И все же, несмотря на явную холодность сэра Перрана, Джулия была довольна началом этого сезона. Первые две недели ее пребывания в Лондоне полностью совпали с предсказаниями леди Тревонанс. Каждый вечер ей приходилось вывозить своих сестер по меньшей мере в четыре разных места, дверной молоточек их дома на Гроувенор-сквер почти не смолкал, а сам дом скоро стал похож на большой цветочный магазин. Отсутствие приглашений в Дом Алмака было пока незаметно, поскольку традиционные «среды Алмака» еще не начались. Джулия надеялась, что до их начала сестры успеют проявить себя с наилучшей стороны и что мамино воспитание, вкупе с их собственными достоинствами, поможет им утвердиться в лондонском великосветском
Что касается Эдварда, то после их первого нечаянного свидания Джулия убедилась, что уже может встречаться с ним на людях без прежнего, почти непреодолимого желания броситься к нему в объятия. При виде его она всегда напоминала себе о своем долге перед мужем и о том, как важно для нее сейчас завоевать сердце сэра Перрана.
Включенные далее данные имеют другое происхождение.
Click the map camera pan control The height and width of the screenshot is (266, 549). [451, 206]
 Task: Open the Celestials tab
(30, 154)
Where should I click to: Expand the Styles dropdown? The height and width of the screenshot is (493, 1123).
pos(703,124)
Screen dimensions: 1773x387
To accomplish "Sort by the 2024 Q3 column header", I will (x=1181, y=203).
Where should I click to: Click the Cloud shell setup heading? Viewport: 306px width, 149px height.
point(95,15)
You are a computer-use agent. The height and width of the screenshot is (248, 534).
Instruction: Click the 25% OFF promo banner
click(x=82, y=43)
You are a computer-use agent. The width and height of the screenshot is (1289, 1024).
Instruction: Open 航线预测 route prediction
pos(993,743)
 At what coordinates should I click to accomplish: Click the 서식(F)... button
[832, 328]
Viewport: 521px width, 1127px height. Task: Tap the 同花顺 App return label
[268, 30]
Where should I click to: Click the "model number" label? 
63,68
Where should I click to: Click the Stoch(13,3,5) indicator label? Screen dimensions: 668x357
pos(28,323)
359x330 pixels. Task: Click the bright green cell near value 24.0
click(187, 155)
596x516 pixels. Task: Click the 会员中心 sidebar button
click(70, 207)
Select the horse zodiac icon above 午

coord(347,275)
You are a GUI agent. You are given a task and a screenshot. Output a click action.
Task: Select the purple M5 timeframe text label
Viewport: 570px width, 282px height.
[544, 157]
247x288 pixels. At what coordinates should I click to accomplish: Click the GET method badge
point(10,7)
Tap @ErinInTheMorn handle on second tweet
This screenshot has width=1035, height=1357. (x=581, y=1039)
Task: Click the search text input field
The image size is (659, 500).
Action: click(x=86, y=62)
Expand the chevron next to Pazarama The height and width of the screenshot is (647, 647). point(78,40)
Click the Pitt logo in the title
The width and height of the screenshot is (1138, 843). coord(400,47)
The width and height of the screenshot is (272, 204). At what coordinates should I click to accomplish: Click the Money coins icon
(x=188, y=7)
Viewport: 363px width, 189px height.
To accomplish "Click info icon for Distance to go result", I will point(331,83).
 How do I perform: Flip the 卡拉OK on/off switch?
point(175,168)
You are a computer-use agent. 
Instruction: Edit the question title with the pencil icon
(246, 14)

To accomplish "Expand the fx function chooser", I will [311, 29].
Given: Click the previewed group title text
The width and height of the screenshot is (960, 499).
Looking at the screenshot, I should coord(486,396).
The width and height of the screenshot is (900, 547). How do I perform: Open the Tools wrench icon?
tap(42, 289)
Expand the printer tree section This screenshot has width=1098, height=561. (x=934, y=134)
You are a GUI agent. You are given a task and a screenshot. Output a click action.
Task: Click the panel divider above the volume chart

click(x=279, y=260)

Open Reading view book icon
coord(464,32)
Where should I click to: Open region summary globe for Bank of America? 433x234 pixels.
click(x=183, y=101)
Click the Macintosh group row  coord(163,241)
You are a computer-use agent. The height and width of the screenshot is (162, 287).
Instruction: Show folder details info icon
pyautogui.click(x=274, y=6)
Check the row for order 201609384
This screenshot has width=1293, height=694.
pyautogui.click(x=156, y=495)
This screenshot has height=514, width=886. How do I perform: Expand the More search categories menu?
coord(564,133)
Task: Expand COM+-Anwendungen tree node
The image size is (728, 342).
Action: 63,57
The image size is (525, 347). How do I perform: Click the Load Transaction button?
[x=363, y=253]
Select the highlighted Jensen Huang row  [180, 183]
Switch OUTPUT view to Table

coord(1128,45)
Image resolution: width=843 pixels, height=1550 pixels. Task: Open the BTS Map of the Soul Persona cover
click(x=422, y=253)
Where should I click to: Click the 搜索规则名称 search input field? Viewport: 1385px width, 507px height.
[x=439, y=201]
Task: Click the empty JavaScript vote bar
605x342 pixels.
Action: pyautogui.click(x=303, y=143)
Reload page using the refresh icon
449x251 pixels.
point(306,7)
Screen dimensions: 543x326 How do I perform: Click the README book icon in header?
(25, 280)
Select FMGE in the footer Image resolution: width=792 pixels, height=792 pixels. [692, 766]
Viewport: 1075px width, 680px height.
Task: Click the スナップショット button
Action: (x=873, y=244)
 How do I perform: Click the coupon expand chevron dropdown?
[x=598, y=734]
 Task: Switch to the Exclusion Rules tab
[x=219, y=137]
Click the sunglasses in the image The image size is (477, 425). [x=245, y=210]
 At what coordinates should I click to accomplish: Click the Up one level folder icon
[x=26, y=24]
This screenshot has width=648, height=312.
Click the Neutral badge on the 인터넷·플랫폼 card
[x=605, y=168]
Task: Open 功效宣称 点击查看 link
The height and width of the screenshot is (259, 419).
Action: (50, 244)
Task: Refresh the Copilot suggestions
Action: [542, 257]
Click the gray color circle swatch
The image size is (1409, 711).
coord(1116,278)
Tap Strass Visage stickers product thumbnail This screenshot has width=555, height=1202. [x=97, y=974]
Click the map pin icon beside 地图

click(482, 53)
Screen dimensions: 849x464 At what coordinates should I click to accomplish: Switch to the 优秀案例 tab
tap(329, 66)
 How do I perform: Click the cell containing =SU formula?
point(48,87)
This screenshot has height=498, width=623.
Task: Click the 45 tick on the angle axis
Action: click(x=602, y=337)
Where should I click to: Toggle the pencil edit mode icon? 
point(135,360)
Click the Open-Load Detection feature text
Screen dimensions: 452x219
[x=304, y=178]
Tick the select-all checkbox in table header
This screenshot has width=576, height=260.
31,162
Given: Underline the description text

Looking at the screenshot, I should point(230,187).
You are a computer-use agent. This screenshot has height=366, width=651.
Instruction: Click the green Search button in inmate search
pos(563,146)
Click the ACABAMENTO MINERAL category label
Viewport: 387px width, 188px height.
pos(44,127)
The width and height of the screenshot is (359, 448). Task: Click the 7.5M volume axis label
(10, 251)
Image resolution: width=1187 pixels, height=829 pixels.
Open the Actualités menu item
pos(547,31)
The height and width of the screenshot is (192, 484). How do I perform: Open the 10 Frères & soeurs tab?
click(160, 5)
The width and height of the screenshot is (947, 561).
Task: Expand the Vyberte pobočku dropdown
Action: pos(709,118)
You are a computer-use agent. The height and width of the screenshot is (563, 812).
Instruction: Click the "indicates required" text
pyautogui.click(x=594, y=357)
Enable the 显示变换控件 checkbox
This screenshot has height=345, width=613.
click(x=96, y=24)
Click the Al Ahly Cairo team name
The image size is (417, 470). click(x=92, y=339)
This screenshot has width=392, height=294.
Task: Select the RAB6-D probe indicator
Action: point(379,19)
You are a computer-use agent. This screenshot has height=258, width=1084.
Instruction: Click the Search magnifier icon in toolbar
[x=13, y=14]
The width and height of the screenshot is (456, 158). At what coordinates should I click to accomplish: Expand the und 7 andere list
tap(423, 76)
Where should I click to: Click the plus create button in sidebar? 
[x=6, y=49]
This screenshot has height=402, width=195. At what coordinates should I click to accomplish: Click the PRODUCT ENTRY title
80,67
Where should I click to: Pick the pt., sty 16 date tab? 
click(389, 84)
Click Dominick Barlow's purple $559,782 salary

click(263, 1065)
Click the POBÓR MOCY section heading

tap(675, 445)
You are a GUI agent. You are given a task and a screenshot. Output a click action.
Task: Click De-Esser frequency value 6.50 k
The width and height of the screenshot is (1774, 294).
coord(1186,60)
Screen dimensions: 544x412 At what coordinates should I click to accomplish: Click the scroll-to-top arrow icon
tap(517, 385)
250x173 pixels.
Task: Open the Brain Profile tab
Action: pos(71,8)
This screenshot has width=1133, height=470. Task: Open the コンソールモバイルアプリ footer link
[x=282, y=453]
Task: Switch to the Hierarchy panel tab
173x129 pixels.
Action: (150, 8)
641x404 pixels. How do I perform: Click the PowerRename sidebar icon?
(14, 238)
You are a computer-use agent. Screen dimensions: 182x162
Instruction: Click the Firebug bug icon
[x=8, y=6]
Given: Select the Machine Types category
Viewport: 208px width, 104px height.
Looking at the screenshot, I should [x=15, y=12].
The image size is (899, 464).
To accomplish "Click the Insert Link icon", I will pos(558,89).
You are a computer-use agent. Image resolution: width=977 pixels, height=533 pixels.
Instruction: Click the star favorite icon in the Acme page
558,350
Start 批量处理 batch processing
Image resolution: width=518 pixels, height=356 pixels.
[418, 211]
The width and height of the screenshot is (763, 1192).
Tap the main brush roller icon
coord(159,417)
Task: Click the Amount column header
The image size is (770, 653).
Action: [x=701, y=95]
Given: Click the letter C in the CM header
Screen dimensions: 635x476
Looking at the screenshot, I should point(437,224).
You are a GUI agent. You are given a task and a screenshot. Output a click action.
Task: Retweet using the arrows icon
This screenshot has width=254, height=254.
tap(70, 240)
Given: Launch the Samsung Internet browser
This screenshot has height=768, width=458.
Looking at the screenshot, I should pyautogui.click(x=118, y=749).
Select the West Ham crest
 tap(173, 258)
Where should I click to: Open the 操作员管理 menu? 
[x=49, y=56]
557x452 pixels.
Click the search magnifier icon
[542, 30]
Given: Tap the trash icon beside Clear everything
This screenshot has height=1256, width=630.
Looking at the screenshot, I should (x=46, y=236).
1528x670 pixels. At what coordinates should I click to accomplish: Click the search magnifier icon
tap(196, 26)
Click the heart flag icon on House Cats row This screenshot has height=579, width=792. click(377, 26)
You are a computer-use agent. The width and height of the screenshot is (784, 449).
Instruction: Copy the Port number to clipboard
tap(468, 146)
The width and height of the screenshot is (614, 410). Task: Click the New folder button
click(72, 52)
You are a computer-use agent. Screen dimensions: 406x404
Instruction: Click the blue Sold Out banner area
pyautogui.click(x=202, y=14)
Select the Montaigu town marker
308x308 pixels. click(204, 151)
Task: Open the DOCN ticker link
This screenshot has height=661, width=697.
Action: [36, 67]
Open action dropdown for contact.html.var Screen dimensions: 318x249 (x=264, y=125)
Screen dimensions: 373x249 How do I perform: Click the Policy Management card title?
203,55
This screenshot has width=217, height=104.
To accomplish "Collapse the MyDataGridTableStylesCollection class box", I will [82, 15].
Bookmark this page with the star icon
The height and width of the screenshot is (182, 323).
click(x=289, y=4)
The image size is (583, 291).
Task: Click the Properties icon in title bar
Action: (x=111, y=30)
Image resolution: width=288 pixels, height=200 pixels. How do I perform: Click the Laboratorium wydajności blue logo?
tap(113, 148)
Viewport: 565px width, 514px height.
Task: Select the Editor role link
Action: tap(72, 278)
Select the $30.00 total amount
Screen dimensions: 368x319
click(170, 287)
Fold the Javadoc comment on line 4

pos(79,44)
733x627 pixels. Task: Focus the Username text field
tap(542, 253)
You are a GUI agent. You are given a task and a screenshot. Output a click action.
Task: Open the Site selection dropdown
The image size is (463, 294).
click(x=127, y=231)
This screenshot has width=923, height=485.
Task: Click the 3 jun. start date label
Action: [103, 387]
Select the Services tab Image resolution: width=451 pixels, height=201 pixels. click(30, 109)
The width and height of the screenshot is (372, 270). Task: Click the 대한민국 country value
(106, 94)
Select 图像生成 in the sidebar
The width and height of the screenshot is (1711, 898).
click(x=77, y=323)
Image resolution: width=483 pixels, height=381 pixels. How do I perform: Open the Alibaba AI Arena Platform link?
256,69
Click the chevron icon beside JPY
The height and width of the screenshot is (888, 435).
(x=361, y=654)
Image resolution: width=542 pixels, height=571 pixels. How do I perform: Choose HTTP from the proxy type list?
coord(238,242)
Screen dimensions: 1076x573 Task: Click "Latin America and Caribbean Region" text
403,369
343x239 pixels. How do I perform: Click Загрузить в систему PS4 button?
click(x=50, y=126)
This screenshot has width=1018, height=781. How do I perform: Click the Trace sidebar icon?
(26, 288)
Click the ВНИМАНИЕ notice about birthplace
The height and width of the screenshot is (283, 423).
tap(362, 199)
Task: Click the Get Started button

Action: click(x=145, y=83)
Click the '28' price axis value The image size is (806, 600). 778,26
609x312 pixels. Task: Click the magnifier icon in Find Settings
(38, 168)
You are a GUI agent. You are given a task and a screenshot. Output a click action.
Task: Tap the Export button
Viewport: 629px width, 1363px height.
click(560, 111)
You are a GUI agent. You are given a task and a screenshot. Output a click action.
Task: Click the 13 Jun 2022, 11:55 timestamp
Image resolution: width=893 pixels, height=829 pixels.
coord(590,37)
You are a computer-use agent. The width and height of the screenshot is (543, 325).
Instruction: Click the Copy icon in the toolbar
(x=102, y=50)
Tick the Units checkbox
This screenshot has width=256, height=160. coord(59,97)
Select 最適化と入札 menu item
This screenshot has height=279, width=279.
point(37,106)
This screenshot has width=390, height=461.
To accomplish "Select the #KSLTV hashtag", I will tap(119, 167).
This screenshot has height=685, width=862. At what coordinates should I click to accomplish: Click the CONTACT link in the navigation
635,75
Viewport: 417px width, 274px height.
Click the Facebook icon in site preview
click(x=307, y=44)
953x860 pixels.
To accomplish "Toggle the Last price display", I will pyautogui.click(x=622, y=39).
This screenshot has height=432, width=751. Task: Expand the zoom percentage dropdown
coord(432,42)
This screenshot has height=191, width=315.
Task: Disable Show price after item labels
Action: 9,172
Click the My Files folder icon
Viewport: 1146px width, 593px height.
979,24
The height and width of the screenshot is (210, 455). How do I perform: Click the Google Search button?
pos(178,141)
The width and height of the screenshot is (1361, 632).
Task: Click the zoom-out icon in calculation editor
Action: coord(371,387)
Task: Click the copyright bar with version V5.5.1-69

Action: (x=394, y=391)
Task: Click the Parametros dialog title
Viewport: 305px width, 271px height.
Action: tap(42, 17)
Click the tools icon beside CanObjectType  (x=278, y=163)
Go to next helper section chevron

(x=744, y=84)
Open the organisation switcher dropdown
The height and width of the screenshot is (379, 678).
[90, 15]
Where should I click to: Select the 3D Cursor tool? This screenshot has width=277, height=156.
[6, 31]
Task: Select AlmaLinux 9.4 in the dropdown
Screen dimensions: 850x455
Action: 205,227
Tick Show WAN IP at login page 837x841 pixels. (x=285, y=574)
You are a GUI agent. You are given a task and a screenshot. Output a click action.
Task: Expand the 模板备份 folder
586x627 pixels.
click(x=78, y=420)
В ее жизни не могло быть места для Эдварда, и она это знала. Кроме того, думала она, в июне она все равно вернется в Бат и не увидит его в течение многих месяцев, а может быть, и лет – учитывая, что положение в Европе опять резко обострилось.
Эдвард, со своей стороны, держал данное ей слово. В их доме на Гроувенор-Сквер он почти не бывал, когда же на одном из балов он пригласил ее на тур вальса, а она ему отказала, он смиренно кивнул и больше уже не повторял попыток. И хотя, в самых разных залах и гостиных, им приходилось сталкиваться довольно часто, однако за все это время они ни разу не оставались одни даже в минутной беседе. Глядеть на Эдварда Джулия позволяла себе лишь изредка, и то украдкой, потому что всякий раз при этом внутри ее словно срабатывала секретная пружина, и она начинала тосковать о несбыточном. Теперь она уже не скрывала от себя, что сердце ее навек отдано Эдварду. Она знала, что будет любить его всегда, но надеялась, что сумеет все же держать себя в известных рамках и не даст своей любви разрушить ее жизнь с сэром Перраном.
20
В начале апреля Джулия вместе с сестрами сидела в просторной Малиновой гостиной на втором этаже дома на Гроувенор-сквер. Комната, в полном соответствии со своим названием, была выдержана в малиновых и красных тонах, с вкраплениями черного лака и позолоты. На всех четырех окнах висели малиновые бархатные портьеры, перевязанные по бокам золотым шнуром с кистями на концах. Стены, диван и несколько черных лаковых стульев были обтянуты алым камчатным шелком. В углу стояли арфа и фортепиано, готовые зазвучать в любую минуту.
Каролина с Аннабеллой оживленно обсуждали фасон новой шляпки. Они уже договорились о том, что переднее поле должно быть украшено цветами рододендрона и искусственными вишенками и спорили теперь о размерах этого поля. Аннабелла настаивала на том, что оно должно быть больше обыкновенного, Каролина же, сторонница умеренности в нарядах, предлагала сделать его небольшим и менее изогнутым по форме. Две головки, темноволосая и золотая, склонились над эскизом Аннабеллы.
Джулия, с интересом слушавшая их спор, хотела уже спросить, какие ленты будут на шляпке и что по этому поводу говорит Габриела, но в этот самый момент появился Григсон и доложил о приезде леди Тревонанс, леди Каупер и лорда Питера.
Когда в дверях замаячило лицо лорда Питера, сердце Джулии невольно замерло в груди. Она не видела его с прошлого июня. По приезде в Лондон она узнала, что он гостит у каких-то своих линкольнширских приятелей, и втайне порадовалась тому, что ее появление в высшем обществе произойдет без него. И вот оказывается, что он здесь, а она даже не знала об этом.
Леди Тревонанс выглядела, как всегда, бодрой и оживленной. Джулия сначала приветствовала свою покровительницу и леди Каупер, когда же ее сестры пригласили дам к удобным креслам у камина, она обернулась и протянула руку лорду Питеру.